Here is are first target, a >$200 usb cable for a Motorola Astro25 series portable. Nothing in this cable is worth >$200, not even close. Here's whats inside
First thing we need to do is download and install a program called OneWireViewer if you don't already have it.
OneWireViewer
Install this and connect you onewire reader, start it up and if needed set your adapter as the default 1-wire device.
You should have something like this
The first device under the device list is the unique ID of the adapter you are using.
I pulled up the detailed service manual for one of the radio's that uses this cable and found the pinout of the mating side connecter. I then found the 1-wire data pin and ground and connected up mode homebrew adapter.
Almost immediately I now see an additional device in the device list. This is the unique ID of the 1-wire chip in my cable.
This view shows some data about our device and clicking on the memory tab shows us the memory contents. Selecting main memory will show us what we need, the scratchpad is used for moving data to the device before committing it to memory.
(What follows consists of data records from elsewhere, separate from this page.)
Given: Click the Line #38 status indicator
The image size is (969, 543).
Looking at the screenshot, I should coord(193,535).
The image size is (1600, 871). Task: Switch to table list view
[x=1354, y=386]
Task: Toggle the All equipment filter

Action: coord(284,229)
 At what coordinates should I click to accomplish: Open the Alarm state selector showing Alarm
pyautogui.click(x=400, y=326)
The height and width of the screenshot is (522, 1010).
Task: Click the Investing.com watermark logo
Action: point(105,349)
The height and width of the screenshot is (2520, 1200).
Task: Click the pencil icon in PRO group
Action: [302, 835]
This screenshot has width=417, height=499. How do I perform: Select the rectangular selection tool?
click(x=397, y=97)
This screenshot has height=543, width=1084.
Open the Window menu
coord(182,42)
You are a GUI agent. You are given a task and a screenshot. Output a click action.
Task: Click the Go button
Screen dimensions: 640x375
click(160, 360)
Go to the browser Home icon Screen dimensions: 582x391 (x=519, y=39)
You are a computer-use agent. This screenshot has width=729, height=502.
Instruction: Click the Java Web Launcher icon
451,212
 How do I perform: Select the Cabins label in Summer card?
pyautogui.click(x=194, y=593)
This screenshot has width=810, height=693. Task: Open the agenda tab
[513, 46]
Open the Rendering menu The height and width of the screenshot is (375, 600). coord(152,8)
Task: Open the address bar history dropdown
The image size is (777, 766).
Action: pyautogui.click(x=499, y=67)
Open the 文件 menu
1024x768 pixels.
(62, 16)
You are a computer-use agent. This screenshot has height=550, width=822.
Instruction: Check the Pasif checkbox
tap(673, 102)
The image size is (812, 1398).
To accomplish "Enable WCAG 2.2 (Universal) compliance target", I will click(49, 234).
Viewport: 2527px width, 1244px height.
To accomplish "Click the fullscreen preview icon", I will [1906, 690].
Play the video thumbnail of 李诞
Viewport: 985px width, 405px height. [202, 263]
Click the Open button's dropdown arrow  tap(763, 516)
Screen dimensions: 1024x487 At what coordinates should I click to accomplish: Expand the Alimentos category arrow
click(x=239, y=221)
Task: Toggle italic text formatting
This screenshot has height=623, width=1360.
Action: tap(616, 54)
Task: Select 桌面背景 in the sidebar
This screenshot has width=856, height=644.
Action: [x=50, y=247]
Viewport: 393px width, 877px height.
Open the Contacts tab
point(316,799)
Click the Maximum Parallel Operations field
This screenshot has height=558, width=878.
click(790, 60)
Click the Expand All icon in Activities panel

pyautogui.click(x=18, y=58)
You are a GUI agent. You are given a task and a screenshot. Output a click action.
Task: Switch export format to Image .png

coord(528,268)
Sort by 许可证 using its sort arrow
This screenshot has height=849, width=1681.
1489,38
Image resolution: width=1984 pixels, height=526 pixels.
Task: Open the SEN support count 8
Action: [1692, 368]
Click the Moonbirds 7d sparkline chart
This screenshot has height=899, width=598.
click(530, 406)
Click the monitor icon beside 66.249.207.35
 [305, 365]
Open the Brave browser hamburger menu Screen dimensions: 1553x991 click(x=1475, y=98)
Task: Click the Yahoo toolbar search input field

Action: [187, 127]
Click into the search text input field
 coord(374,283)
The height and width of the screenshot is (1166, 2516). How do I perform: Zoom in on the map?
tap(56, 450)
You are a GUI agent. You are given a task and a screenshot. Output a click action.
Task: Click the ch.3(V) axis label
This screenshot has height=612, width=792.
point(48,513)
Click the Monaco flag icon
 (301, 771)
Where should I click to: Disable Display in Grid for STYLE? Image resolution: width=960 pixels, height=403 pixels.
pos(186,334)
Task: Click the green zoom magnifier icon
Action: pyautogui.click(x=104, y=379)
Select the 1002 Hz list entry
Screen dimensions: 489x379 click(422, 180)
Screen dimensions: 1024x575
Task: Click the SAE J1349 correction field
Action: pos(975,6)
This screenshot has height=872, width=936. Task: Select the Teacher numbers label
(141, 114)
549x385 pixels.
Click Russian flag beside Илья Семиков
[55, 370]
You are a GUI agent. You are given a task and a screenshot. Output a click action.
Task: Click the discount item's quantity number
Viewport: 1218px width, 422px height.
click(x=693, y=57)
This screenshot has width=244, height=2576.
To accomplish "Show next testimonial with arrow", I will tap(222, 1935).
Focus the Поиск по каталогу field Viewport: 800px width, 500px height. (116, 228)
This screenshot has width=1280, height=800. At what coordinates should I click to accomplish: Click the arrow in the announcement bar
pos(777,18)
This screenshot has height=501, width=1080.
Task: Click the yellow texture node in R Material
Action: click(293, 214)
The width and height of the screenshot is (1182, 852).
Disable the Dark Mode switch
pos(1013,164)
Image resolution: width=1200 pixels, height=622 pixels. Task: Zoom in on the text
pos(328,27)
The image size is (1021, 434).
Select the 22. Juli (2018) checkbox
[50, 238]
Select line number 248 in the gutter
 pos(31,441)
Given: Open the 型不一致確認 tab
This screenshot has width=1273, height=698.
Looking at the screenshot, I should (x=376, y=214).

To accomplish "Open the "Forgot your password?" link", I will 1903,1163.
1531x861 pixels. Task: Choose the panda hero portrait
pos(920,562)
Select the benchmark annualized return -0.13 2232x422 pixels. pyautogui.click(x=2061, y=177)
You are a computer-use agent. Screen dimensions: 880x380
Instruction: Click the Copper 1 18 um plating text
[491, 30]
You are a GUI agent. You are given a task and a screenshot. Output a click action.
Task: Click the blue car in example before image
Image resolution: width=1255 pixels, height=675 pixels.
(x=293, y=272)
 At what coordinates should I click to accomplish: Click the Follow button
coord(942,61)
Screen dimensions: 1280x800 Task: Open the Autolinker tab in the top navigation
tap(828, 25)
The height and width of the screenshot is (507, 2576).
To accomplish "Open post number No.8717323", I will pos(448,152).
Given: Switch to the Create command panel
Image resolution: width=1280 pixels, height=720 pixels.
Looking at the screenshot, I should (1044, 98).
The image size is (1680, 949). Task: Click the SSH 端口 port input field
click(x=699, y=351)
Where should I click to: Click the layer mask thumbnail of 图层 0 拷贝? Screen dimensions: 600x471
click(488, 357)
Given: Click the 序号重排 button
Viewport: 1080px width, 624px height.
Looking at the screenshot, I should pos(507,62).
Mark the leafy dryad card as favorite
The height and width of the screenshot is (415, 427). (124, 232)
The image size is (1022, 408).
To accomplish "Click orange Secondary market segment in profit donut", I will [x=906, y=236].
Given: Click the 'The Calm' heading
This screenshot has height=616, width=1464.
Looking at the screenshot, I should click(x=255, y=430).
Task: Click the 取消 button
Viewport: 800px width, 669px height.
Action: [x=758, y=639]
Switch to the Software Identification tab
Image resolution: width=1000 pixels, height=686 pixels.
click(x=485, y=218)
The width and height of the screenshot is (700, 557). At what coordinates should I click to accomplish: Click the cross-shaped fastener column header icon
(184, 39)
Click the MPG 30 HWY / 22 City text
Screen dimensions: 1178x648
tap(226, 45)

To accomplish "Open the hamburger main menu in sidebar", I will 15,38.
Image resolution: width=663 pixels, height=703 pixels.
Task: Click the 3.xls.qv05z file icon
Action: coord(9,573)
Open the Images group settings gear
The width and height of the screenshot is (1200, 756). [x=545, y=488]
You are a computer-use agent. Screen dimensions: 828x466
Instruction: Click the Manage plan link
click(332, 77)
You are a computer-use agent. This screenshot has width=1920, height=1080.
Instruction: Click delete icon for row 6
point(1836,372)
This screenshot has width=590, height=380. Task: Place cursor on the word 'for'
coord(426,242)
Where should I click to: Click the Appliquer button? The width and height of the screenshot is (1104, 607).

Looks like only page 0 is used in this chip, if I highlight the contents of each line and use Ctrl-C to copy them to the clipboard I can paste them into Hex Workshop (HW from now on) to see what we have. After opening HW, create a new blank file and use paste special to paste the data into the new file, making sure "interpret as a hexadecimal string" is checked.
and we have
This makes a little more sense, USB1.... is the data we are looking for, this is what tells the radio we have this expensive cable attached to it. Some further reading into the service manual reveals that when the cable is attached and connected to the PC the +5v from the USB port is connected to a transistor that is then turned on to ground the CTS pin which tells the radio micro-controller to read the 1-wire pin. If it see's this data then it configures the pins for USB operation and your pc see's the radio as a USB device. Here is a basic schematic, I'm not going into exact details, but there is more than enough data here to make your own cable. If any one uses this to make cables and sell them I only ask that you donate a percent to the
p25.ca server fund to help pay the bills.